Ivan Lazar Miljenovic ivan.miljenovic at gmail.com
Wed Aug 25 00:49:49 EDT 2010

On 25 August 2010 14:36, Mathew de Detrich <deteego at gmail.com> wrote:
> On Wed, Aug 25, 2010 at 1:59 PM, Ivan Lazar Miljenovic
> <ivan.miljenovic at gmail.com> wrote:
>> Consider these scenarios:
>> 1) You upgrade package foo; this breaks a large number of other
>> packages.  How do you deal with it?
> Thats what happened when I was using archlinux for libraries, nothing has
> broken with cabal. And if cabal somehow does break when installing
> libraries, I know where all the libraries are (in one folder) so its easy to
> fix (just delete folder, unregister packages) instead of having to do it
> through a package manager

Ummm, why should you need to unregister packages, etc.?

I'm talking about a situation where bar depends on foo-x.y.*, and you
upgrade foo from x.y.1 to x.y.2 (and "ghc-pkg check" will then
complain about bar being broken).

>> 2) You upgrade GHC.  You now have to manually re-build all packages
>> that you had built with the previous version of GHC.
> Base libraries that game with GHC I left alone (as I mentioned earlier).
> Packages such as parallel and array are installed by GHC and left alone

But all the other libraries that you built with cabal-install?

>> 3) You want to uninstall some Haskell packages.
> Blame cabal for not having cabal uninstall =D. Also you can unregister the
> package through GHC (to check if it doesn't depend on anything) and delete
> the library folder (thats what uninstalling the aur packages does anyways,
> just instead of deleting the library folders the files get removed through
> the package manager)

Well, yes, but that's my point: the package manager handles that.

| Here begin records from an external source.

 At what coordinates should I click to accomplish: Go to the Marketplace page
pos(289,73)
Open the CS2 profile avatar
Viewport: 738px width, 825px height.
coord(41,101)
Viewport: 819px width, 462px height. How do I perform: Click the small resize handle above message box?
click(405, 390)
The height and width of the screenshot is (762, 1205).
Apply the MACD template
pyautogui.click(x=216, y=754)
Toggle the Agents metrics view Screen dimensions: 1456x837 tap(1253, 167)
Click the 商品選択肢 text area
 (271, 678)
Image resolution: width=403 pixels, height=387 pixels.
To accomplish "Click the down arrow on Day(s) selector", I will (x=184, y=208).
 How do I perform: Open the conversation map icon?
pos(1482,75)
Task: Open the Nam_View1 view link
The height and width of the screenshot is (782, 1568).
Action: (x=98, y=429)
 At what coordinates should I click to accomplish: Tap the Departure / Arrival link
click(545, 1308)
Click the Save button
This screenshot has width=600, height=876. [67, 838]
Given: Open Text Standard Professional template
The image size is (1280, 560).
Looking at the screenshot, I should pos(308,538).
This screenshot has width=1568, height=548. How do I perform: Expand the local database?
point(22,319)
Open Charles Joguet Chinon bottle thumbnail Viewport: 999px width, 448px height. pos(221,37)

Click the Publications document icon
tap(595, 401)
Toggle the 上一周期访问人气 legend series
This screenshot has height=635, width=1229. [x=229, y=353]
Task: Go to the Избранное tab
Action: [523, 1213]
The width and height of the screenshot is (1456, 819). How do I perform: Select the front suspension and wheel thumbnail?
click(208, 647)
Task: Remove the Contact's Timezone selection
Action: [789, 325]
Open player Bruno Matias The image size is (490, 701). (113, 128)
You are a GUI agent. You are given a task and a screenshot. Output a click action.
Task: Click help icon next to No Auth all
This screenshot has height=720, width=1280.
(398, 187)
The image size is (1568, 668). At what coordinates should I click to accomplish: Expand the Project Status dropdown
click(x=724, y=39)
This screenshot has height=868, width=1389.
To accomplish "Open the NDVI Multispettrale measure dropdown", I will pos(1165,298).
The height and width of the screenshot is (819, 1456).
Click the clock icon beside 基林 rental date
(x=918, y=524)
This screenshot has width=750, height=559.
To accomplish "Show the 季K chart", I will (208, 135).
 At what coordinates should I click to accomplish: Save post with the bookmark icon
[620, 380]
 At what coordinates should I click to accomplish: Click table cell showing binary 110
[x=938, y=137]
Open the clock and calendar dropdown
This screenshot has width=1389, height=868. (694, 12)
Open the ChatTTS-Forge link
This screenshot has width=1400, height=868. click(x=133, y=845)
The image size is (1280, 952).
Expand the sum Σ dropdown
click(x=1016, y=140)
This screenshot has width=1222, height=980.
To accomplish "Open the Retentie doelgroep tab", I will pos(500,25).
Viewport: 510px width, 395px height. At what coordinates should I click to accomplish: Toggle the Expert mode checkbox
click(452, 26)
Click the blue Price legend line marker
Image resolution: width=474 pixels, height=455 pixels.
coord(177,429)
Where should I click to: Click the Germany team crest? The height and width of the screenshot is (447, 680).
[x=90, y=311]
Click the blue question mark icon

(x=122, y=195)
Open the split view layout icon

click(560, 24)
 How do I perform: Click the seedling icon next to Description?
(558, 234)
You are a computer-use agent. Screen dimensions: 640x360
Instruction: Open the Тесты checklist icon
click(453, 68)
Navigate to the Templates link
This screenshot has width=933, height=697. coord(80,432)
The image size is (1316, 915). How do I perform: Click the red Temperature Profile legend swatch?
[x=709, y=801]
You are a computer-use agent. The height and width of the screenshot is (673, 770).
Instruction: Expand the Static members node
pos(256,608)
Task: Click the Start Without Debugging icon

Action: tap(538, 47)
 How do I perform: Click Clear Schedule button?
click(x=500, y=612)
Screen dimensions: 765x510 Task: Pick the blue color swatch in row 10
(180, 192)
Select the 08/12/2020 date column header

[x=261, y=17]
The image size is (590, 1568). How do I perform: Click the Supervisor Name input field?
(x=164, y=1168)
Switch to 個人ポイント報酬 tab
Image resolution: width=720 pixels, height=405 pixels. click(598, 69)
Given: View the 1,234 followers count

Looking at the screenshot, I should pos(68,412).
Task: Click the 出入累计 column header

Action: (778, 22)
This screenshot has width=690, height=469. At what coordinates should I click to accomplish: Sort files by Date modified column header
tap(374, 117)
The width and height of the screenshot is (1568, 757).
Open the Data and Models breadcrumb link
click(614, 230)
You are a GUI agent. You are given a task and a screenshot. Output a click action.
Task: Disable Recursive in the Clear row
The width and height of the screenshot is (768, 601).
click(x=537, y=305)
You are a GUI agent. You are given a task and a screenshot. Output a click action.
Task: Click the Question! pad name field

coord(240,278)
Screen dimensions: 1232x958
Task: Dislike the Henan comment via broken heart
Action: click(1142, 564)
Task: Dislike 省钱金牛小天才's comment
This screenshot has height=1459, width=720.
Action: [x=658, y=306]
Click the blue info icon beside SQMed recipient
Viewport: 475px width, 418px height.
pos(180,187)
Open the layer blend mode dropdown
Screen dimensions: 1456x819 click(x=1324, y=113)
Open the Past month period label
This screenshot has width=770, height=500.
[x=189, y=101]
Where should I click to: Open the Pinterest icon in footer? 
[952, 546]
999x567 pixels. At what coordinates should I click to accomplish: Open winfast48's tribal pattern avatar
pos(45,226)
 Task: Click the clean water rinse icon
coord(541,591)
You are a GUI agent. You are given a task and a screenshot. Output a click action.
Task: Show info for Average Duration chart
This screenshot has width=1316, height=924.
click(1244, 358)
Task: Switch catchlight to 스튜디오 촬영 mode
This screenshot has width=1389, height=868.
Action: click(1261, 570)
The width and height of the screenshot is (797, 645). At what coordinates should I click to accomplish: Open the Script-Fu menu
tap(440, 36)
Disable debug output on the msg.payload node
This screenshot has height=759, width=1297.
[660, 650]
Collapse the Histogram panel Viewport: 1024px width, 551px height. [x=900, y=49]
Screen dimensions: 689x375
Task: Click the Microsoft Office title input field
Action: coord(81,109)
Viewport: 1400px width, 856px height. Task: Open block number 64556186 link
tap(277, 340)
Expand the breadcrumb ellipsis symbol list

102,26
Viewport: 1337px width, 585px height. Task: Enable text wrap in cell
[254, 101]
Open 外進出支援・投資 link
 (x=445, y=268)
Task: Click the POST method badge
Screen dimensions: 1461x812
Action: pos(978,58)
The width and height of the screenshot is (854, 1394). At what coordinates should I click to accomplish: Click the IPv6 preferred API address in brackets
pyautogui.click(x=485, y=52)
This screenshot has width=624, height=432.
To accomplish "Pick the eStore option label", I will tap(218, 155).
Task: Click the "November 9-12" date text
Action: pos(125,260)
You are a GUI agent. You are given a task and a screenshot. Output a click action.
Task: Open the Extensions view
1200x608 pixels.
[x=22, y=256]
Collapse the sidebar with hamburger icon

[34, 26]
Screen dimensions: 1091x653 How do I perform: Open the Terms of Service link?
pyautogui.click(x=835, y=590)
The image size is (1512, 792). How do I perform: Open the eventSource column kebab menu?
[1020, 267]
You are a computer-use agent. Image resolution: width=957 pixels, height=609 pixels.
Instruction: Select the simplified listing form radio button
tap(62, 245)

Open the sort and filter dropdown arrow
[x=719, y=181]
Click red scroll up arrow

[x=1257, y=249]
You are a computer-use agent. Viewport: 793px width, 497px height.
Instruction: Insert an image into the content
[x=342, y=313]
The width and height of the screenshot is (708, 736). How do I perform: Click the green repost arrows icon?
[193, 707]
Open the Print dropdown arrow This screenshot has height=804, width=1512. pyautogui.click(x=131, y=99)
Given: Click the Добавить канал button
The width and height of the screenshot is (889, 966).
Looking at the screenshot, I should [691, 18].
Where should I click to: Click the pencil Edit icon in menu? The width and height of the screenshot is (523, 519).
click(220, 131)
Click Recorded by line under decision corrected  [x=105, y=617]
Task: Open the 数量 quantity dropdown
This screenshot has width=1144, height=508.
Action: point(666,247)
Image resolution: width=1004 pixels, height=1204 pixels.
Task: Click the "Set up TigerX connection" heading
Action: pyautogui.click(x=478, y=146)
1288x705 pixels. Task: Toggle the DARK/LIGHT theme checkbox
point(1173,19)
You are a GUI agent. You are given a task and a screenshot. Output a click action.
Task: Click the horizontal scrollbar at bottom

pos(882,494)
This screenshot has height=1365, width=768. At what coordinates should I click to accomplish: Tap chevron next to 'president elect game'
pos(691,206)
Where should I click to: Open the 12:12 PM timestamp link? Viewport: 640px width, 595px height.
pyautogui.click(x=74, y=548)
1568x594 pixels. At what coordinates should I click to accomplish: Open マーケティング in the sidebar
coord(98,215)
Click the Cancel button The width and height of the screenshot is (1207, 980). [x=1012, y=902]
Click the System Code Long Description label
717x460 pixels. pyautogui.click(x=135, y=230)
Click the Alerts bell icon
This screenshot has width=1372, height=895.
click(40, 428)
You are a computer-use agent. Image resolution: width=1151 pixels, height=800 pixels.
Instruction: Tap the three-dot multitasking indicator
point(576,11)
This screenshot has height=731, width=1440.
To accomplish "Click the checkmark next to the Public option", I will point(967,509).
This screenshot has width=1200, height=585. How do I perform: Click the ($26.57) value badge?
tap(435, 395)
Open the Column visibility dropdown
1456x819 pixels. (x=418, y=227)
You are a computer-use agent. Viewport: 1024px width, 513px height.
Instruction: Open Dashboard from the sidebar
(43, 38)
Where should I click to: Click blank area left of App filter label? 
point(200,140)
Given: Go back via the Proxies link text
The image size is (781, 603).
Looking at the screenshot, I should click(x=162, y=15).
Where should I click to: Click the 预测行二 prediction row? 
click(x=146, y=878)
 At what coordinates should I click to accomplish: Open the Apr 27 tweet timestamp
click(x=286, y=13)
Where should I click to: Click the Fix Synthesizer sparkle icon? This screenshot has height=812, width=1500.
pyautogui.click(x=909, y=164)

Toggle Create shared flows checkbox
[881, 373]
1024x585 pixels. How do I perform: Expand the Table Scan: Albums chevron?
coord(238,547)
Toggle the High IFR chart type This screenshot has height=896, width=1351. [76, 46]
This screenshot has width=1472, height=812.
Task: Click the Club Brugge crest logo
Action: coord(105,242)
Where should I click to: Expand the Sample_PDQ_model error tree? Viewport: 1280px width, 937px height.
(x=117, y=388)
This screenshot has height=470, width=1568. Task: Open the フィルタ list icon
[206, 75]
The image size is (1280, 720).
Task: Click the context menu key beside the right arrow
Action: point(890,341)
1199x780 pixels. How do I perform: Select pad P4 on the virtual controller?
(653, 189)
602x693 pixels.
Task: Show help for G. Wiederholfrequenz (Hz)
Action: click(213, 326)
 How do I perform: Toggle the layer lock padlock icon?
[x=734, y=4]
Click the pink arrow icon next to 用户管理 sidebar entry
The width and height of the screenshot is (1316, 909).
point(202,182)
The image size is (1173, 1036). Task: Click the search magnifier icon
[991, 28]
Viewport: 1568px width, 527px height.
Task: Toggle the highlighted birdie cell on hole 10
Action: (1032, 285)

>> 4) You built a package with non-standard build options; cabal-install
>> keeps wanting to rebuild it with the defaults.
> Havne't had this issue yet, can you be more specific (gtk for example
> installed fine through cabal-install, I believe thats something thats
> regarded as a non standard install). Remember that there is nothing stopping
> me from installing archlinux aur packages if for whatever reason
> cabal-install doesn't work, and thats highly unlikely because AUR packages
> are built by using runhaskell configure/build etc in the first place

e.g. you want to build gtk with --flag=-have-gio ; next time you want
to build anything with cabal-install that uses gtk, cabal-install will
want to re-build gtk and reset that option to --flag=have-gio (the

>> 5) You don't want to wait for a package maintainer to loosen the
>> dependencies of a package you know works with a newer version of a
>> dependency.
> This is also an issue in AUR, so AUR ain't any better

Well, if you help out maintaining AUR you can then go and do said
loosening yourself.

>> 6) You want to install package bar; it fails to build due to some
>> missing C library/build tool/etc.  You have to dig around and work out
>> which system package contains that C library/Haskell package contains
>> that build tool/etc. and install that first.
> I installed two packages that depend on C libraries (wx and gtk) without any
> issues (through cabal-install). cabal-install works with C libraries the
> same way it does when you do runhaskell configure/build

*sigh* my point is, you have to know to install the C libraries first.
 cabal-install can bitch that a C library isn't installed, but you
then have to work out what the proper package name is and install it.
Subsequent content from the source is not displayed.